Richard Chell

Richard Chell -- Lifetime Member Honoured at the May 2013 Luncheon



We are pleased to welcome Richard (Dick) Chell as a lifetime member of the Langley Retired Teachers’ Association. 

Dick was born in 1927 in New Westminster, BC.  When asked what made him decide to become a teacher, he said that, ‘It must have been in my blood.”  His father and his brother were both teachers. He met his wife, Betty Lou (who became a primary teacher), at normal school.  Their older daughter has her R.N., and her BScN.  She taught nursing for a while in Prince George and did enjoy it, but she needed her Masters to continue, so she returned to active nursing.  Their older son is chairman of the Revelstoke School Board, and their younger son and daughter both have teaching degrees.  The desire to teach has filtered down to the next generation with one grand-daughter teaching in the Langley School District, another teaching pre-school, and a third contemplating teaching at the college level.

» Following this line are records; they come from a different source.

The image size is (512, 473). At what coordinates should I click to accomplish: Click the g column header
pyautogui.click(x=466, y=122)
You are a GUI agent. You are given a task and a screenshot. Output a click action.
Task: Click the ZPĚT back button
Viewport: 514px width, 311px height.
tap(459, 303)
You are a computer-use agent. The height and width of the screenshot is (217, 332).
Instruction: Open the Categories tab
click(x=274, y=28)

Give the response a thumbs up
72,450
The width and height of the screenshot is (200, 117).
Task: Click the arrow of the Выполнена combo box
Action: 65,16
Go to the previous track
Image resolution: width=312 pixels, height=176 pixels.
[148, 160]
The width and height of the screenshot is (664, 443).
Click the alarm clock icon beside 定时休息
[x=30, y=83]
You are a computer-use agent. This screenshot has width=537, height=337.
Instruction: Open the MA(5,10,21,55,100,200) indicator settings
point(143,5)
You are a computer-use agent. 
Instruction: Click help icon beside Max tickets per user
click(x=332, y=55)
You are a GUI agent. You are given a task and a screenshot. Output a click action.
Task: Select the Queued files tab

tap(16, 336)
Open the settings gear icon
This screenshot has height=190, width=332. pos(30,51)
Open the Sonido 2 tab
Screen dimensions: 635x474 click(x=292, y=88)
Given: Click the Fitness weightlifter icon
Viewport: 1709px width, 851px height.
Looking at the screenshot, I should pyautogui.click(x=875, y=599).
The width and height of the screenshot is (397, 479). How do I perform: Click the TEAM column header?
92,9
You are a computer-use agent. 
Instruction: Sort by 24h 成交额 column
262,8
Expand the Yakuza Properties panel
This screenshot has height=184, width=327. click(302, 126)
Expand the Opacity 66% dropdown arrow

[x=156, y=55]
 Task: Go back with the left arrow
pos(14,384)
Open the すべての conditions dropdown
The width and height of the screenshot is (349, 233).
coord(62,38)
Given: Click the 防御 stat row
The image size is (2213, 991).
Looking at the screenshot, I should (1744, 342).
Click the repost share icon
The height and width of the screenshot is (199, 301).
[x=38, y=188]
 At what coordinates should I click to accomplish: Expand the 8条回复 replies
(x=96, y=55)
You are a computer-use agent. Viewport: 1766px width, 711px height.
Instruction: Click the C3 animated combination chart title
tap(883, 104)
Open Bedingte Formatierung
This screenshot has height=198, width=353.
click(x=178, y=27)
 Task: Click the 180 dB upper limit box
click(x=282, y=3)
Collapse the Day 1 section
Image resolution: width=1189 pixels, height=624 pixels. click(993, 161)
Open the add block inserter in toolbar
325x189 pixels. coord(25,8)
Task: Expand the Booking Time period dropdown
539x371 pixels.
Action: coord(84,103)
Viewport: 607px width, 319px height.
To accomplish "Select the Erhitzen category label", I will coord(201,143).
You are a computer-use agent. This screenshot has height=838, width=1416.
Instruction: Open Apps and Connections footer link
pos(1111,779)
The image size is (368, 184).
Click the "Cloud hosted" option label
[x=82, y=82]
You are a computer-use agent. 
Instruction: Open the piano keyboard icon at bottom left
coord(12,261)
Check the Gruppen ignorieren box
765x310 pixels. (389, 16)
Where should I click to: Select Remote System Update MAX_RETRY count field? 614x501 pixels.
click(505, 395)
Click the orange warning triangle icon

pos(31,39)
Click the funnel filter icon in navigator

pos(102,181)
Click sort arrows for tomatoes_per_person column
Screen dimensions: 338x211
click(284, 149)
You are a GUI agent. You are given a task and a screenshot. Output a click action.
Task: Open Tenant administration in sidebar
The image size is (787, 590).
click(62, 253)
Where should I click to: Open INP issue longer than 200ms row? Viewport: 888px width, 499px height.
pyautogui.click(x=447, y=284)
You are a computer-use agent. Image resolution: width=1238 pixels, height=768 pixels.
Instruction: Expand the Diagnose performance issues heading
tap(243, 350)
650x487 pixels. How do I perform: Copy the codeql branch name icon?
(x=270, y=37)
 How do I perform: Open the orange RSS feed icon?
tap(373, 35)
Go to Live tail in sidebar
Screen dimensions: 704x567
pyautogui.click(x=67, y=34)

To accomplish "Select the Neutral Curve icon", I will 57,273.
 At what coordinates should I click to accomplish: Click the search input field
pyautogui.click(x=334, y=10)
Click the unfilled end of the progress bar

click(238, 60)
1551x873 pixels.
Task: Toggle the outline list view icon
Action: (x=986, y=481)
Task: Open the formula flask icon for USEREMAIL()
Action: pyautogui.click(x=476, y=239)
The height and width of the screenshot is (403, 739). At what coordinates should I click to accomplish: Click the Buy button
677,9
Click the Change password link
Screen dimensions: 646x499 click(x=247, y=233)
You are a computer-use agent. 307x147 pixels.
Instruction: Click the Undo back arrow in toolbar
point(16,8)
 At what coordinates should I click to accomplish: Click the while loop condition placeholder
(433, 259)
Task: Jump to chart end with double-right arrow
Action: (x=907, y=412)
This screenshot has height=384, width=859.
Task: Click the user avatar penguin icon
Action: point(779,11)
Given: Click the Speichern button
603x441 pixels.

Dick attended UBC, where he received his Bachelor of Arts degree. After normal school, he took his first teaching assignment in Oliver, where he taught grade 7 general studies in a Grade 7-12 school.  After one year of teaching in Oliver, he moved to Langley, where he was to spend the next 34 years of his teaching career.  Dick spent many evenings and summer holidays going back to UBC to obtain first, his Bachelor of Education and finally, his Masters in Education at Western Washington.   He specialized in Math, Science, and eventually working in the Learning Assistance department, where he worked with the occupational classes.  He was the district coordinator of the program, and coordinated the ‘work experience’ program in three of the high schools (Langley Secondary, Aldergrove Secondary and Fort Langley Secondary).   His teaching career in Langley began at Langley Secondary School. He, then, moved on to Aldergrove Secondary the year it first opened.  After spending some time back at LSS, he finished his teaching career at H.D. Stafford Secondary, where he retired in 1985.


When Dick first started teaching, he remembers the hassle of balancing the class register.  Not only was it difficult to count through all of the x’s and half strokes to mark those present (they switched to marking only absences, the year he retired), but if your register didn’t balance at the end of the month, you didn’t get paid until it did!!


Something else that Dick remembers is the DMS (divisional mark sheets) in which all marks for all subjects of all of the students in the class had to be recorded and then submitted to the office.  He wonders if anyone EVER looked at them, after they were handed in.  It was definitely a lot of work!!


Dick mentioned that the change in the dress code for both students and staff members was a bit disappointing.  He remembers that, in the earlier years (and for him personally) male teachers were expected to wear a suit jacket and pants, along with a crisply ironed shirt and tie. 


Over the years, Dick noticed the change in the behaviour of the students as the years progressed – definitely a reflection on the changing society.  At first, the occupational classes were successful in training students with lesser academic abilities for some kind of trade, which would allow them to be contributors to society.  However, as the years progressed, the occupational classes seemed to become a dumping ground for behaviour students.


Like many of us, Dick taught at the same school as his children attended.  He related an incident concerning one of his daughters.  She had gone to the office at the beginning of one of the semesters to request a change in Math blocks.  When asked why, she said that she would have a difficult time getting along with the teacher.  He was her dad! 


One incident that Betty Lou related was the incident where Dick caught their daughter skipping class.  After having a word with her, he ended with ‘What happens at school, stays at school.’  Apparently Betty Lou never found out about the incident until their daughter related it to her many years later after she had become an adult.


When asked about former students, Dick related the fact that, recently, two different people, who were visiting parents in the residence where he now lives, immediately recognized him, even though they remembered him with red hair.  He has also met many students who have told of the positive influence he has had on their lives.


One of the challenges that Dick found in teaching was the advent of technology.  He found that, at his age, it was not something that he wanted to add to his bag of tricks.  He noted, “The kids always knew more about them than their teachers!”


Dick has been involved in many volunteer positions, before and after he retired in 1985.  These include: 

-  president of the Langley Teachers’ Association

-  treasurer of the Langley Retired Teachers’ Association

- volunteer work in the community – enjoying the honour of being named Langley Citizen of the Year in 1993

- driver for the cancer society, as well as holding positions of secretary and president in that organization

-chairman of the Orangewood strata council

-active in Sharon United Church, serving on the executive and chairing the Board

- president of the Square Dancing club

- the only male docent at the Langley Centennial Museum


Dick has contributed in many ways to the future of impressionable students and has held many important positions during his career and after retirement,  and we are pleased to honour him on this special occasion.  Congratulations on becoming a lifetime member of the Langley Retired Teachers’ Association!